▸ **Text shown**
Supreme Court of Virginia.
Karl B. PULLIAM, Executor of the Estate of Elnora
R. Pulliam
v.
COASTAL EMERGENCY SERVICES OF
RICHMOND, INC., et al.
Record No. 980659.

Jan. 8, 1999.

In this wrongful death action, personal injury trial attorneys Charles H. Cuthbert Jr. and Margaret Cuthbert Broaddus of Cuthbert Law Offices in Petersburg, Va. led the way in an appellate fight that challenged the constitutionality of the state’s cap on medical malpractice damages. This was a medical malpractice case arising out of the Emergency Room at Southside Regional Medical Center in Petersburg, Virginia. This important appeal drew interest from multiple parties and numerous amicus briefs were filed. The Supreme Court of Virginia upheld the cap in a January 8, 1999 opinion. The jury’s verdict of over $2 million dollars is the largest verdict ever returned by a Petersburg jury.


United States Court of Appeals, Fourth Circuit.

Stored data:
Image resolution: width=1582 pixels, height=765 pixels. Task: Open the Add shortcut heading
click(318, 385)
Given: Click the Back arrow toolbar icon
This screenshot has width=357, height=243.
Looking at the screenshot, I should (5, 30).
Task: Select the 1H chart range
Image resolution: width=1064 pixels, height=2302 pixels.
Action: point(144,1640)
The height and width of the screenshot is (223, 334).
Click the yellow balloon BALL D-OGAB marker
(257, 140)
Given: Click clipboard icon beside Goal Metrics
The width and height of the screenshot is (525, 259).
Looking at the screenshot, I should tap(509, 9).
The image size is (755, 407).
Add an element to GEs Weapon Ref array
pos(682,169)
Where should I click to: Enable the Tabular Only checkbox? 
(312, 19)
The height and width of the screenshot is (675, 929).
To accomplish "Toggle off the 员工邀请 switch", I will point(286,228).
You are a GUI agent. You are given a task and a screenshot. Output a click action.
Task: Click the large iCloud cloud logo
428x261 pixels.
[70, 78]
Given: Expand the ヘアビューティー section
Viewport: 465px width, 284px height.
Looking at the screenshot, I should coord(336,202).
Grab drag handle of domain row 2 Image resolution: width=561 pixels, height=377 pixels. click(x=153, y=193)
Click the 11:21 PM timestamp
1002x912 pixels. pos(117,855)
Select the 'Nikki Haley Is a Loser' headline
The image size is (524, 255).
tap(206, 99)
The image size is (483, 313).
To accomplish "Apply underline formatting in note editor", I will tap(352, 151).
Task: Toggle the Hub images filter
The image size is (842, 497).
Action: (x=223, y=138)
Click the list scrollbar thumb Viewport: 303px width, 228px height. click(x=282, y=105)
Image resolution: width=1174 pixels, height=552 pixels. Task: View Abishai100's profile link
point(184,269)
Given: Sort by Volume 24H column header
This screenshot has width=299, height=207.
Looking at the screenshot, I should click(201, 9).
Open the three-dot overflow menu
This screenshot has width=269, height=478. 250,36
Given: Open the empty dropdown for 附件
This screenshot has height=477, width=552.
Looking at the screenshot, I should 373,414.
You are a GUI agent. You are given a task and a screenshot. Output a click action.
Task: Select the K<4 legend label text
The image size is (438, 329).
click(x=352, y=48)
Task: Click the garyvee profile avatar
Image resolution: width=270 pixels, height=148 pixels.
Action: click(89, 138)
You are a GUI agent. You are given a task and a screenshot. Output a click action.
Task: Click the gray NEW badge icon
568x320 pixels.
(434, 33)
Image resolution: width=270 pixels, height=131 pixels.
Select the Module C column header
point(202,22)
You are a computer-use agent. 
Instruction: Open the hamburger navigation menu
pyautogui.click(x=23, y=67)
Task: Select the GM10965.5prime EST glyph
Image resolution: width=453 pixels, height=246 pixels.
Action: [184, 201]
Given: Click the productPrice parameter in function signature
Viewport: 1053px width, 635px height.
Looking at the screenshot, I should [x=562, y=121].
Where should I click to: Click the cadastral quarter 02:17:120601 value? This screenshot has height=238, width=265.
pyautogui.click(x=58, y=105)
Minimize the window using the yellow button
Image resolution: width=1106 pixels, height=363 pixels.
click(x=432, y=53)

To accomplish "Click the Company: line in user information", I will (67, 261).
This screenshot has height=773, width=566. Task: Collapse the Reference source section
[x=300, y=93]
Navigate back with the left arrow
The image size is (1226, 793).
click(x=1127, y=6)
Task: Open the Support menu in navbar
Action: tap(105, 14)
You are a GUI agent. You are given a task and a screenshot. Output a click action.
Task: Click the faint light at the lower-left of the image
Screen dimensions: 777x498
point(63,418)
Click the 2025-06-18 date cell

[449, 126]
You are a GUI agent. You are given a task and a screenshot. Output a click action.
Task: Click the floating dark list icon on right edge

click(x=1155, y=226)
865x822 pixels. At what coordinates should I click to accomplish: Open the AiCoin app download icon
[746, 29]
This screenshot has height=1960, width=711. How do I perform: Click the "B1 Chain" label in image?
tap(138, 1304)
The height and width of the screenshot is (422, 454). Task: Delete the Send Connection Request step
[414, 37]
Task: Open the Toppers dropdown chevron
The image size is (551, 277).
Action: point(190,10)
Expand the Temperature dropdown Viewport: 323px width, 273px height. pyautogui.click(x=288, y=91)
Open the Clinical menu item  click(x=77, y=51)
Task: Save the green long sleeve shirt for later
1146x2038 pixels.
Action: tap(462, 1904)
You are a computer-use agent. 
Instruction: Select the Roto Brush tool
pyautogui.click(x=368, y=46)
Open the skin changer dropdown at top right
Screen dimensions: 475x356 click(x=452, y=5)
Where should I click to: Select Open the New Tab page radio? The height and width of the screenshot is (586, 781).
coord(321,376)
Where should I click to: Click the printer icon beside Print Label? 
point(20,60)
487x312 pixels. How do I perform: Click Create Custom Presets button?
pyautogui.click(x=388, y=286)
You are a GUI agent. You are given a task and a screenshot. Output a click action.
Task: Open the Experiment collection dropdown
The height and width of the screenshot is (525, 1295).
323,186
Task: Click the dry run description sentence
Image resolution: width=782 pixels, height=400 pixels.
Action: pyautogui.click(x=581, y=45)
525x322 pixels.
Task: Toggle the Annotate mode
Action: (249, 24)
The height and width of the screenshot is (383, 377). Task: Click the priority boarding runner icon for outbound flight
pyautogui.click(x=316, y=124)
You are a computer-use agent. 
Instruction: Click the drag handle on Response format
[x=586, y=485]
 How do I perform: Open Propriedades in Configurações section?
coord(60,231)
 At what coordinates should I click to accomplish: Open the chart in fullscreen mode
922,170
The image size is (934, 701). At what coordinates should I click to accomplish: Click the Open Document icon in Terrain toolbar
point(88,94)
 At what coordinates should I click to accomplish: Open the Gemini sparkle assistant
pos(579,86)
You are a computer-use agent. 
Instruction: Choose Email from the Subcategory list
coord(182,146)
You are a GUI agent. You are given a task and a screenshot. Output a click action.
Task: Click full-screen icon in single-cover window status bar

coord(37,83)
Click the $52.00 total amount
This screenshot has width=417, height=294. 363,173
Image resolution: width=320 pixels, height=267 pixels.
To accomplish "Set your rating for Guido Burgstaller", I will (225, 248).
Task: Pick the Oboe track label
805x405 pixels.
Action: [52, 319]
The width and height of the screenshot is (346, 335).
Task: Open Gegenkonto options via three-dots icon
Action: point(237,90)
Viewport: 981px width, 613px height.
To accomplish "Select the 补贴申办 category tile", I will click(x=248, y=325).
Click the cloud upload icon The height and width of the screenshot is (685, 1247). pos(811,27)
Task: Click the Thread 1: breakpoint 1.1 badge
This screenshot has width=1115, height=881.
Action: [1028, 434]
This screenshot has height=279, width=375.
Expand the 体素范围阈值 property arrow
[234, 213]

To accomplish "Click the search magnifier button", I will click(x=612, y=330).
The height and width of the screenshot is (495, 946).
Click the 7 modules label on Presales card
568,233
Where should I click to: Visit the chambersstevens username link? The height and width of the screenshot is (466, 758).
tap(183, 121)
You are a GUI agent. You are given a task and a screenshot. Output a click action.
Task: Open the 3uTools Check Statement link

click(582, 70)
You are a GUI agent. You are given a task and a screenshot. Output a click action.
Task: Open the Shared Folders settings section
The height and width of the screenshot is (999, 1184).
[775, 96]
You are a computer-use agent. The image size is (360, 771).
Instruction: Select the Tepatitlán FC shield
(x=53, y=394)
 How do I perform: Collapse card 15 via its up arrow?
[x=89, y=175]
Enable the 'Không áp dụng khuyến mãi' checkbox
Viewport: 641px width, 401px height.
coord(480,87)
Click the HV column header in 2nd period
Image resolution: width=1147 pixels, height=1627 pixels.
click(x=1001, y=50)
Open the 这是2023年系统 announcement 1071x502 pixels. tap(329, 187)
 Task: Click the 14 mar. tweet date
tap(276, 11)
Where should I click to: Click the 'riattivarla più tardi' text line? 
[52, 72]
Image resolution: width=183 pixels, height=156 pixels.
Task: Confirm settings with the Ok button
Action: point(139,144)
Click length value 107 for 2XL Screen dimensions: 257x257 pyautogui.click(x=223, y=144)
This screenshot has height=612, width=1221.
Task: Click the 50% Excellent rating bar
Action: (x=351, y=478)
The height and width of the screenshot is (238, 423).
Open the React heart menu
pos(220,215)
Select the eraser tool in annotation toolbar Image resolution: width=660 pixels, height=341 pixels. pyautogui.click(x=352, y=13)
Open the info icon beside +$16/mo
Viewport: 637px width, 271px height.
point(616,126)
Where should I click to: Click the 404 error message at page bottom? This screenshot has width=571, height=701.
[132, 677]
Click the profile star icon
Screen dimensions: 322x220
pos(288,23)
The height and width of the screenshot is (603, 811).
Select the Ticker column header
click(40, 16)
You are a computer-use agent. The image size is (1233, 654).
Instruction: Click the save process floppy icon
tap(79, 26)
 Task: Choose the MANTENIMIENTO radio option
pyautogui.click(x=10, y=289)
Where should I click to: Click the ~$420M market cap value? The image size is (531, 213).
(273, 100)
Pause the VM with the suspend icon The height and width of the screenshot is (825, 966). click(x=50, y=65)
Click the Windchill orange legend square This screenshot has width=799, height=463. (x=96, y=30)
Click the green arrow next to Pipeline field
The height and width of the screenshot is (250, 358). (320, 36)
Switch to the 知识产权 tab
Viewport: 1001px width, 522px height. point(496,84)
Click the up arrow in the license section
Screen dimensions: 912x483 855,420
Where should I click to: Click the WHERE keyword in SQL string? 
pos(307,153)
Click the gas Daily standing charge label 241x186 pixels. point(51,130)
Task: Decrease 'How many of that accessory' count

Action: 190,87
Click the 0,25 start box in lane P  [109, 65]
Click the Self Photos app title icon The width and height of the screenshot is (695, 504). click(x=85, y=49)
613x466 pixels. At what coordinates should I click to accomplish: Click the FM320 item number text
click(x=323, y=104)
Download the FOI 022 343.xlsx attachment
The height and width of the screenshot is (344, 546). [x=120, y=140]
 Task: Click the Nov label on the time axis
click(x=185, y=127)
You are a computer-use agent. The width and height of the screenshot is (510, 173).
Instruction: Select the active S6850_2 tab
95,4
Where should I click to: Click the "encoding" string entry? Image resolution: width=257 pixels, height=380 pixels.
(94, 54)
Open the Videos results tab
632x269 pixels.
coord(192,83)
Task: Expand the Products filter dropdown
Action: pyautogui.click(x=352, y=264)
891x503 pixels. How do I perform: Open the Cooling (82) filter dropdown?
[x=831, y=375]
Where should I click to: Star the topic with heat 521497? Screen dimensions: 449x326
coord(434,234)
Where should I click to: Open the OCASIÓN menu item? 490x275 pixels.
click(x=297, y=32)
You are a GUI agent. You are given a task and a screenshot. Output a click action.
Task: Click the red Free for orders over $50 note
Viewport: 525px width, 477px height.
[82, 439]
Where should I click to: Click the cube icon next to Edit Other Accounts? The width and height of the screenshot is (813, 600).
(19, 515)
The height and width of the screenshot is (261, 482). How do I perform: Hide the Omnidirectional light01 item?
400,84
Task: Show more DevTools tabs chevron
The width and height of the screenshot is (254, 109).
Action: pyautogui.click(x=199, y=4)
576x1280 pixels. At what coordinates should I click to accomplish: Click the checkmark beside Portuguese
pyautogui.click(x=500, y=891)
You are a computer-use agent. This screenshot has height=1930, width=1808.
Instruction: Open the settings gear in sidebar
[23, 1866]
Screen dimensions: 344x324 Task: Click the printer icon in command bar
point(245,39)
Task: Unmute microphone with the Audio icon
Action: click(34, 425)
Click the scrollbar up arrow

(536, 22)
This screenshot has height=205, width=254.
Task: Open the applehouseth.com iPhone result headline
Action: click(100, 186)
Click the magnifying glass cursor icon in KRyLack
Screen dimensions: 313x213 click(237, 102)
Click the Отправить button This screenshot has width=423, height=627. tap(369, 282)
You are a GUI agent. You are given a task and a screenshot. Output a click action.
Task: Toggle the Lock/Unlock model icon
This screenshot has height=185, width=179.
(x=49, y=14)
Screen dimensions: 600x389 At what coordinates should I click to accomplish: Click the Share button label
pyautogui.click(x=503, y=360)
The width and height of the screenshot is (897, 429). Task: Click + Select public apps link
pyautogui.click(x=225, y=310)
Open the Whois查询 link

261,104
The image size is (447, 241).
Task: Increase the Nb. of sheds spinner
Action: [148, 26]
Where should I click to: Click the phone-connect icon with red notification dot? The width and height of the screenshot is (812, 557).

▸ **Problem 1**
Answer these questions from the case summary:
(a) What record number does the case summary give?
(b) In what part of which medical center did the malpractice case arise?
(c) What did the Supreme Court of Virginia do with the damages cap, and on what date?
▸ **Problem 2**
Extend the case summary, starting after its last line.

▸ **Answer 1**
(a) Record No. 980659.
(b) The Emergency Room at Southside Regional Medical Center in Petersburg, Virginia.
(c) It upheld the cap, in an opinion dated January 8, 1999.

▸ **Answer 2**
Verle J. BAILEY, Plaintiff-Appellant,
v.
Shirley CHATER, Commissioner of Social Security, Defendant-Appellee.
No. 94-2241.

Argued June 7, 1995.
Decided Oct. 18, 1995.

Margaret Cuthbert Broaddus of Cuthbert Law Offices in Petersburg, Va. successfully appealed the denial of a client’s Social Security benefits. The claimant suffered from diabetes, hypertension and glaucoma. Medical evidence indicated she had been hospitalized for diabetic ketoacidosis in late 1989. She was unable to perform substantial work after that incident but did not have more thorough examinations until May 1992. An Administrative Law Judge set a disability date of December 1991 – or two years after the date the claimant alleged she became disabled. The court ruled the ALJ’s decision was wholly arbitrary and not supported by substantial evidence. The onset of the claimant’s disability was ambiguous, the court said, and the Administrative Law Judge should have relied on a medical advisor to determine the correct date. “In cases such as this one, medical advisors are the prescribed mechanism for reaching the required evidentiary threshold; their services may not be dispensed with by fiat,” according to the opinion.


United States Court of Appeals,
Fourth Circuit.
Claireather M. WILKINS, Plaintiff-Appellant,
v.
SECRETARY, DEPARTMENT OF HEALTH AND HUMAN SERVICES, Defendant-Appellee.
No. 90-1476.

Argued June 4, 1991.
Decided Dec. 17, 1991.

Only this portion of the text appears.